• Assigned task:
From the listing below, retype exactly the line holding "Task: Select radio button for 行かないと思う", the line holding "Given: Expand the Resources dropdown menu", and the lines between them; skip everything else.

• Records for processing:
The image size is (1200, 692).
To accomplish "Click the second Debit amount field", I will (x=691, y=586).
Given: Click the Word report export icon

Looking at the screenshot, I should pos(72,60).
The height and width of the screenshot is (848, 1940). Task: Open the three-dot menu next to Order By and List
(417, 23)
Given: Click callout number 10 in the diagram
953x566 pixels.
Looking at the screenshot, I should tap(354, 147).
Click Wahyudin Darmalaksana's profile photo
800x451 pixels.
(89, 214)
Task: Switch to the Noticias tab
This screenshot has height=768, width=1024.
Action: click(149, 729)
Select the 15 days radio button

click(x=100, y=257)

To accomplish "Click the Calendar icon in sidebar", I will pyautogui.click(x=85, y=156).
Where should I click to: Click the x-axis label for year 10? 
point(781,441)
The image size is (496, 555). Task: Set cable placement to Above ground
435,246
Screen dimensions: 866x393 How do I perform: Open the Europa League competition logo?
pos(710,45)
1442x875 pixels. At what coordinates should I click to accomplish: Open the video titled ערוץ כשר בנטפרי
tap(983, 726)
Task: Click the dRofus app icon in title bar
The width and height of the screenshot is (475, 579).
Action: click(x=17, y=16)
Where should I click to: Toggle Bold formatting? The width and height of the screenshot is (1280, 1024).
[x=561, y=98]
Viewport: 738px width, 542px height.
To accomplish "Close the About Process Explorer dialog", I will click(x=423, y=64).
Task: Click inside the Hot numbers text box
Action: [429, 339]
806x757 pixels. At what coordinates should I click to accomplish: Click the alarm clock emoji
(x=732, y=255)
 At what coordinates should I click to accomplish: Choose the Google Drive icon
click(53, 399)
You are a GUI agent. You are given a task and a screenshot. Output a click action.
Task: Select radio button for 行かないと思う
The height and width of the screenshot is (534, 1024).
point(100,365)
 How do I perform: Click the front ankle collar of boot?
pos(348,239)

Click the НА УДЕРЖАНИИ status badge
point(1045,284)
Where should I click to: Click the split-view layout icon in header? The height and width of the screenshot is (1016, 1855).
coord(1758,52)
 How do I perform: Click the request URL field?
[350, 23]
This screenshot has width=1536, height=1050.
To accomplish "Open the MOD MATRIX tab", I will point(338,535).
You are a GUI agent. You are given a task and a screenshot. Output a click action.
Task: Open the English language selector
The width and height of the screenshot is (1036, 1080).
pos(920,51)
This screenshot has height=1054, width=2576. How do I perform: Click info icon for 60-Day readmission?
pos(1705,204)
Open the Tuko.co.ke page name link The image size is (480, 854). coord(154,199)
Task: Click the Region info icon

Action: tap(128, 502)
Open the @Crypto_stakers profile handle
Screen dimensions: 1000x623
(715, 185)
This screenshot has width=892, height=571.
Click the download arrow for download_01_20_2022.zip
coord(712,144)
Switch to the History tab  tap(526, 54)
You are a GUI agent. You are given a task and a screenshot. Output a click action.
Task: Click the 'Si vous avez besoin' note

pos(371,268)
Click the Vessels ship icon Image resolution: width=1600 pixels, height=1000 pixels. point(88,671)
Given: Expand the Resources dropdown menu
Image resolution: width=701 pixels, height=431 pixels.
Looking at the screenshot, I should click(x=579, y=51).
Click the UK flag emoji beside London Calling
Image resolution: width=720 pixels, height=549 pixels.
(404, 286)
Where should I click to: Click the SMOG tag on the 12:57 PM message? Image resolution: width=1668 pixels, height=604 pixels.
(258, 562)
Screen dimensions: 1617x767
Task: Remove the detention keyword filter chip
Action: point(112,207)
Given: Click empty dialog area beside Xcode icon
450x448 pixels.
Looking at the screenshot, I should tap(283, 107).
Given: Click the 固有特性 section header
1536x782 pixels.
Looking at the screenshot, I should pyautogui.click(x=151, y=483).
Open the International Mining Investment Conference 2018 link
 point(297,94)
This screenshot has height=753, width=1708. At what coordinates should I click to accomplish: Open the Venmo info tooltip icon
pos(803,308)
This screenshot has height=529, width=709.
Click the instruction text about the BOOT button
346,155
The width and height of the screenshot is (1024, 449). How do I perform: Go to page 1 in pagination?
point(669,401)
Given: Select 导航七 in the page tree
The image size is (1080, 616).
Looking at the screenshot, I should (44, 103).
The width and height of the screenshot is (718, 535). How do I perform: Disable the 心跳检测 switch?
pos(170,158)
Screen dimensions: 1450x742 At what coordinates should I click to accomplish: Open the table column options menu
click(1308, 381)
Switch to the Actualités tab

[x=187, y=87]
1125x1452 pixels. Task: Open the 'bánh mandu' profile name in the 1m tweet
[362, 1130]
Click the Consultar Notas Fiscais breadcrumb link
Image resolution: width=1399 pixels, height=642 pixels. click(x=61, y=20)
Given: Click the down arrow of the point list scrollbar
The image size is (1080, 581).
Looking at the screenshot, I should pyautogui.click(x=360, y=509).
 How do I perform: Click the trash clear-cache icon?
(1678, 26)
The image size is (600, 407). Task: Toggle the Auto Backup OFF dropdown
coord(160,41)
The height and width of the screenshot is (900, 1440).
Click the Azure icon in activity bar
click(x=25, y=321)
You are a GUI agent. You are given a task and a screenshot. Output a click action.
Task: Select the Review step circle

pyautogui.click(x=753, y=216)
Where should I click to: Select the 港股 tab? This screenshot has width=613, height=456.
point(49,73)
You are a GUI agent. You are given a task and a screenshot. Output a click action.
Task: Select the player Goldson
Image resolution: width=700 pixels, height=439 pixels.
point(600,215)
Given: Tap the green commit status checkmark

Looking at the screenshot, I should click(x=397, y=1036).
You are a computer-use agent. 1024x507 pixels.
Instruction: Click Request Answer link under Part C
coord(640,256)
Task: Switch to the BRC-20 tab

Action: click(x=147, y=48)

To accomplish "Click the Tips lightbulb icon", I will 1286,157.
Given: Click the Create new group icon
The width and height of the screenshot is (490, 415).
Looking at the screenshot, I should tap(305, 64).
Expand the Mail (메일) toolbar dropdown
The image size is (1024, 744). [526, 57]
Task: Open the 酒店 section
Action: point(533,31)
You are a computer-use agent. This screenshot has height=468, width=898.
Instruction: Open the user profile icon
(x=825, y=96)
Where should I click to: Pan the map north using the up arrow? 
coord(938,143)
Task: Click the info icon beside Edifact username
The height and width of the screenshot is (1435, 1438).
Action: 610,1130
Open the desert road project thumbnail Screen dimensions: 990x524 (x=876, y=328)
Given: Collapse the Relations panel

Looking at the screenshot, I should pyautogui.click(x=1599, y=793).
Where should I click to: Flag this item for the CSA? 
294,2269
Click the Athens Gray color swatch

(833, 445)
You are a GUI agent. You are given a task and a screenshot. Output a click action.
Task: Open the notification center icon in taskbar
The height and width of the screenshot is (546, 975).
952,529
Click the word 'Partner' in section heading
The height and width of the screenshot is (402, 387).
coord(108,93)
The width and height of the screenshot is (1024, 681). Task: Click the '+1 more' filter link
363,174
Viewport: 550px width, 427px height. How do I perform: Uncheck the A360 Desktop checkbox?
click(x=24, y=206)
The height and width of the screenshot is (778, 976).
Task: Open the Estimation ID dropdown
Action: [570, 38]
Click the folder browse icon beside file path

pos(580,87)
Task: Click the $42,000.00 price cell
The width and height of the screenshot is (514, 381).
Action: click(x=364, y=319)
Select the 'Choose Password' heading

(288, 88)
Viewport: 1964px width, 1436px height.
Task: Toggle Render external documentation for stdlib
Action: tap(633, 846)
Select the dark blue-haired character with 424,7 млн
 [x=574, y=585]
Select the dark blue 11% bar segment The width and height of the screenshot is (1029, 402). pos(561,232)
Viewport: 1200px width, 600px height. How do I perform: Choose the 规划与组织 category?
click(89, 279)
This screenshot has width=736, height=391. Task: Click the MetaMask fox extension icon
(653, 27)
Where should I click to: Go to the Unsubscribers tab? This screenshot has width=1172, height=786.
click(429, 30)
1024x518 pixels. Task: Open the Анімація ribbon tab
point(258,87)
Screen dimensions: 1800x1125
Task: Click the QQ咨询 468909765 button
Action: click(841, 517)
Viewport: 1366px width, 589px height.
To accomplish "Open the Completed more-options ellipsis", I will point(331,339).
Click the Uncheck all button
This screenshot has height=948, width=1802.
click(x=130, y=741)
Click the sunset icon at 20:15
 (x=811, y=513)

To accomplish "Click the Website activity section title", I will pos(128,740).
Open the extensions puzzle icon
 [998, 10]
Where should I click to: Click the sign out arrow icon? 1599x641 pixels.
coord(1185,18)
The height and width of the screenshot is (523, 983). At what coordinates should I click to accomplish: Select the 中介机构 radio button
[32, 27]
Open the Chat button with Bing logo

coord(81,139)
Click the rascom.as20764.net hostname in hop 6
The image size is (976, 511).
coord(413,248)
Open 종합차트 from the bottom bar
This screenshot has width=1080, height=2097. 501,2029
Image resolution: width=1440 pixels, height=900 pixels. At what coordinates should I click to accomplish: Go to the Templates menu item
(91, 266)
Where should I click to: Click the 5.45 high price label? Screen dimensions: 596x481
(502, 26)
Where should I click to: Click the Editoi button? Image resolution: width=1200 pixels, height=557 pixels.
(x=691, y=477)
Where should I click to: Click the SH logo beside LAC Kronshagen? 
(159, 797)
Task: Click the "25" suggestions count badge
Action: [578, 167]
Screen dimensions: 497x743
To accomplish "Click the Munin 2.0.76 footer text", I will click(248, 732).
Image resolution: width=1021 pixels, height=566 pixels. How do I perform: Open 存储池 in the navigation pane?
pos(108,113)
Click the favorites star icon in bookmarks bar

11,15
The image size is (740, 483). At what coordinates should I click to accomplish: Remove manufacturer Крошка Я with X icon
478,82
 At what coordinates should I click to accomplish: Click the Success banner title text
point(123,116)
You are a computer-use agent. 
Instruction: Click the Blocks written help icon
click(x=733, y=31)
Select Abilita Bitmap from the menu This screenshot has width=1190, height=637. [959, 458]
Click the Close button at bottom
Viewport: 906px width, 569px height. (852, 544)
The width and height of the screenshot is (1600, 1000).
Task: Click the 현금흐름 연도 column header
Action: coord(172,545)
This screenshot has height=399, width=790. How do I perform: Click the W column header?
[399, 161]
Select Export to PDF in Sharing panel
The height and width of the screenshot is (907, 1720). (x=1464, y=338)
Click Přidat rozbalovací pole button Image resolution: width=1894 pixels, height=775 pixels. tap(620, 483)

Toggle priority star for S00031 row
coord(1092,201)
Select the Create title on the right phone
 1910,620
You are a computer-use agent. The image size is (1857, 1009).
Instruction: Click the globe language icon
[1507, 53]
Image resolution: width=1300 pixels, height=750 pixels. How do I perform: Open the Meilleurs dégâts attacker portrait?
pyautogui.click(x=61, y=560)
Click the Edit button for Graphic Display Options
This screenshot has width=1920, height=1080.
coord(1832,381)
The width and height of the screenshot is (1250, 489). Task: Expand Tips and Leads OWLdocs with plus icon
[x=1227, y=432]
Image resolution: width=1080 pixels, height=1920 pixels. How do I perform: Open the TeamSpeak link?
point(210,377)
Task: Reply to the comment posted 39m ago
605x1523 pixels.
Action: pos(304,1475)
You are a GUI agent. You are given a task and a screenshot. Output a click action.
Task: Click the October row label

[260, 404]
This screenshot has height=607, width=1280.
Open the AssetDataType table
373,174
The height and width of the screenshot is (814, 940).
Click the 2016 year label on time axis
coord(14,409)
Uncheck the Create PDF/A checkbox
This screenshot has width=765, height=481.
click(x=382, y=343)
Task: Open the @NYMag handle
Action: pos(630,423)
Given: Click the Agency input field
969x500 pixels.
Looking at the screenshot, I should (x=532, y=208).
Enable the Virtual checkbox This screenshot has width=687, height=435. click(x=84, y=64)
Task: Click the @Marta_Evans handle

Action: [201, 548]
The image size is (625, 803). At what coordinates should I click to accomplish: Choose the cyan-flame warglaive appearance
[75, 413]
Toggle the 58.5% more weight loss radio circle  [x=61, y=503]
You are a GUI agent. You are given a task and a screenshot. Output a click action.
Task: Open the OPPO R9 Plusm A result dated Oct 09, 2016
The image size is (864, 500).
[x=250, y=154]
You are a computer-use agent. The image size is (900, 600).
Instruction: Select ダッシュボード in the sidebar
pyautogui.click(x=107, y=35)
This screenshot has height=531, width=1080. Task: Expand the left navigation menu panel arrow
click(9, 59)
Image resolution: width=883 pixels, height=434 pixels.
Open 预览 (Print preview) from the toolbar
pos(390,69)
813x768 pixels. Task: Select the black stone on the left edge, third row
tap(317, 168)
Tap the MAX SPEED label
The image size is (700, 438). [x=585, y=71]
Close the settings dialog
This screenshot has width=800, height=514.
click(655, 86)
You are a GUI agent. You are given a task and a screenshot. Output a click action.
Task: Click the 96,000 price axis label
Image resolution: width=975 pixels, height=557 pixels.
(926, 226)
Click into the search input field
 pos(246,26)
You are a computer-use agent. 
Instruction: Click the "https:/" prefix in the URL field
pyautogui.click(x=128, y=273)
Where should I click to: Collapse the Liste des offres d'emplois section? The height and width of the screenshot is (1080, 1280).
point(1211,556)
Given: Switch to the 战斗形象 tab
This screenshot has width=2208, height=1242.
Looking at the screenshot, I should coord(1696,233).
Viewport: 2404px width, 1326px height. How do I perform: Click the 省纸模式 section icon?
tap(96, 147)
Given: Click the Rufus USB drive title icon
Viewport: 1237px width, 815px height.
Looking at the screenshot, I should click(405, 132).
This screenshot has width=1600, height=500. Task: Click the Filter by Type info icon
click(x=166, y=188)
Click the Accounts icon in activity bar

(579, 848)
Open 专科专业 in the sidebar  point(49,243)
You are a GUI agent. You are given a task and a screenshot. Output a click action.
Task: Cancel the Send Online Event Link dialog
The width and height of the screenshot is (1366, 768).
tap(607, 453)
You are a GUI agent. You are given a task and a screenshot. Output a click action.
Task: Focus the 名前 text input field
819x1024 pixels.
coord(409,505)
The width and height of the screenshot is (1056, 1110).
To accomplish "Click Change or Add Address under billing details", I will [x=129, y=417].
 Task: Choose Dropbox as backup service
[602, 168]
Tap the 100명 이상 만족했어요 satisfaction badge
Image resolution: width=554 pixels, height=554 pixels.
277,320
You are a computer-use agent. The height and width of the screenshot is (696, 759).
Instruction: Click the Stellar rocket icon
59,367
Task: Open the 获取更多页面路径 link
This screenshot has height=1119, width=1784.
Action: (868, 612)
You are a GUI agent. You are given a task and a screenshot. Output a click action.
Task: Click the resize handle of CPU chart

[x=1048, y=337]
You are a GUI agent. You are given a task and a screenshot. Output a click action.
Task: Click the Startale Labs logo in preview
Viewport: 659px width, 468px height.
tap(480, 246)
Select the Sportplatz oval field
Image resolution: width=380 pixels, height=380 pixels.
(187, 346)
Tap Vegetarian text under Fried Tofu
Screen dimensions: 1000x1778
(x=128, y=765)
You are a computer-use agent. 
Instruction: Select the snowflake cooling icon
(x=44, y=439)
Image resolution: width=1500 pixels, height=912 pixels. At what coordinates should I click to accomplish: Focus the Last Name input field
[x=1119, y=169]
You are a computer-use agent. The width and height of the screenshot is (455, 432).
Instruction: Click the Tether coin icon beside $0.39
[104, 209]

• Task answer:
Task: Select radio button for 行かないと思う
The height and width of the screenshot is (534, 1024).
point(100,365)
 How do I perform: Click the front ankle collar of boot?
pos(348,239)

Click the НА УДЕРЖАНИИ status badge
point(1045,284)
Where should I click to: Click the split-view layout icon in header? The height and width of the screenshot is (1016, 1855).
coord(1758,52)
 How do I perform: Click the request URL field?
[350, 23]
This screenshot has width=1536, height=1050.
To accomplish "Open the MOD MATRIX tab", I will point(338,535).
You are a GUI agent. You are given a task and a screenshot. Output a click action.
Task: Open the English language selector
The width and height of the screenshot is (1036, 1080).
pos(920,51)
This screenshot has height=1054, width=2576. How do I perform: Click info icon for 60-Day readmission?
pos(1705,204)
Open the Tuko.co.ke page name link The image size is (480, 854). coord(154,199)
Task: Click the Region info icon

Action: tap(128, 502)
Open the @Crypto_stakers profile handle
Screen dimensions: 1000x623
(715, 185)
This screenshot has width=892, height=571.
Click the download arrow for download_01_20_2022.zip
coord(712,144)
Switch to the History tab  tap(526, 54)
You are a GUI agent. You are given a task and a screenshot. Output a click action.
Task: Click the 'Si vous avez besoin' note

pos(371,268)
Click the Vessels ship icon Image resolution: width=1600 pixels, height=1000 pixels. point(88,671)
Given: Expand the Resources dropdown menu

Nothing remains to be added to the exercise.